Multithreaded Sparse Matrix Multiplication in Matlab - multithreading

Multithreaded Sparse Matrix Multiplication in Matlab

I perform several matrix multiplications NxN of a sparse (~ 1-2%) matrix, call it B, with a dense matrix NxM, let it name A (where M <N). N is great, as is M; about several thousand. I am running Matlab 2013a.

Now, as a rule, matrix multiplications and most other operations with matrices are implicitly parallelized in Matlab, i.e. automatically use multiple threads. This doesn’t look like if any of the matrices is sparse (see, for example, https://stackoverflow.com/a/165276/ ... - without an answer to the question asked - and this largely unanswered MathWorks thread ). This is a pretty nasty surprise for me.

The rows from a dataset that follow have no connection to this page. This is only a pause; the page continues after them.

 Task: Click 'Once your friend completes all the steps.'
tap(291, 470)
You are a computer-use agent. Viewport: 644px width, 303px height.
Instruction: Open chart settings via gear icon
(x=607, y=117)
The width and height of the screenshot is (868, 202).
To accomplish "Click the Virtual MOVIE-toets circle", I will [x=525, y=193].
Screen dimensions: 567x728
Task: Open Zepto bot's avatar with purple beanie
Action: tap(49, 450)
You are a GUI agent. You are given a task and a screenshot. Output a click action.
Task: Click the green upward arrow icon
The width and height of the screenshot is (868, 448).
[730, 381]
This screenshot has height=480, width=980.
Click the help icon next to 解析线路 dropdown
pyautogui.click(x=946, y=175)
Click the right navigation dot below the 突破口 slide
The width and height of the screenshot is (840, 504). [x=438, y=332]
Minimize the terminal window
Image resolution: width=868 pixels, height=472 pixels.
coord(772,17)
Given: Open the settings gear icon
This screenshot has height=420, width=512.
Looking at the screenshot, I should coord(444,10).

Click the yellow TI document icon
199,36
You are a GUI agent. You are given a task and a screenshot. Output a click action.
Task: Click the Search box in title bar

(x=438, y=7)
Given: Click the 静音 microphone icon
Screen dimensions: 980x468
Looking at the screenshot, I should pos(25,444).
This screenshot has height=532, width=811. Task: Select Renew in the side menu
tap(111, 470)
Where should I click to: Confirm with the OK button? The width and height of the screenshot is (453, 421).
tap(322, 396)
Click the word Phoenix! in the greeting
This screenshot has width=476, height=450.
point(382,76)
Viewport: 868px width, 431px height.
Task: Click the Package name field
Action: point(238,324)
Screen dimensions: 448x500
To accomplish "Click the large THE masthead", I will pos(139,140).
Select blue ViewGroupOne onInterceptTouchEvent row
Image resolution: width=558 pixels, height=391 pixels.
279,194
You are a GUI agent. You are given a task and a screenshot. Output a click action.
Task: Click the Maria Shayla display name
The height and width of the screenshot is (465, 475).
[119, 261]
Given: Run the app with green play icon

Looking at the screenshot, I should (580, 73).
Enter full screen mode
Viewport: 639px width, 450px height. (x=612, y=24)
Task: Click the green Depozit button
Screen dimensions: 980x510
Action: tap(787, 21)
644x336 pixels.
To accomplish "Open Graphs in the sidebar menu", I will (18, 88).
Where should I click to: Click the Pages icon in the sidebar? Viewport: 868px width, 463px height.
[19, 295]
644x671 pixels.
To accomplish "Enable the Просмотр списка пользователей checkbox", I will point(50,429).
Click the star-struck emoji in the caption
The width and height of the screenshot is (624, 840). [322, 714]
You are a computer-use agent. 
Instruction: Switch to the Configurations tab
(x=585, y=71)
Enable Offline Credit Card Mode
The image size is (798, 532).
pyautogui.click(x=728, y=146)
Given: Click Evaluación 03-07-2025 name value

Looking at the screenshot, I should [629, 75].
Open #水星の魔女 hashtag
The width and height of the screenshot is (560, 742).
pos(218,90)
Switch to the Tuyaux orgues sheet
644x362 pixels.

We can verify that multithreading has no effects for sparse matrix operations using the following code:

clc; clear all; N = 5000; % set matrix sizes M = 3000; A = randn(N,M); % create dense random matrices B = sprand(N,N,0.015); % create sparse random matrix Bf = full(B); %create a dense form of the otherwise sparse matrix B for i=1:3 % test for 1, 2, and 4 threads m(i) = 2^(i-1); maxNumCompThreads(m(i)); % set the thread count available to Matlab tic % starts timer y = B*A; walltime(i) = toc; % wall clock time speedup(i) = walltime(1)/walltime(i); end % display number of threads vs. speed up relative to just a single thread [m',speedup'] 

The result is the following conclusion, which shows that there is no difference between using threads 1, 2, and 4 for sparse operations:

 threads speedup 1.0000 1.0000 2.0000 0.9950 4.0000 1.0155 

If, on the other hand, I replace B with my dense shape, designated as Bf above, I get significant acceleration:

 threads speedup 1.0000 1.0000 2.0000 1.8894 4.0000 3.4841 

(illustrating that matrix operations for dense matrices in Matlab are really implicitly parallelized)

So my question is: is there any way to get access to the parallel / stream version of matrix operations for sparse matrices (in Matlab) without converting them to a dense form? I found one old sentence involving .mex files in MathWorks , but it seems that the links are dead and not very well documented / no reviews? Any alternatives?

This seems to be a pretty serious limitation of implicit parallelism of functionality, since sparse matrices abound in complex computational tasks, and in these cases it is highly desirable to use hyperthreading.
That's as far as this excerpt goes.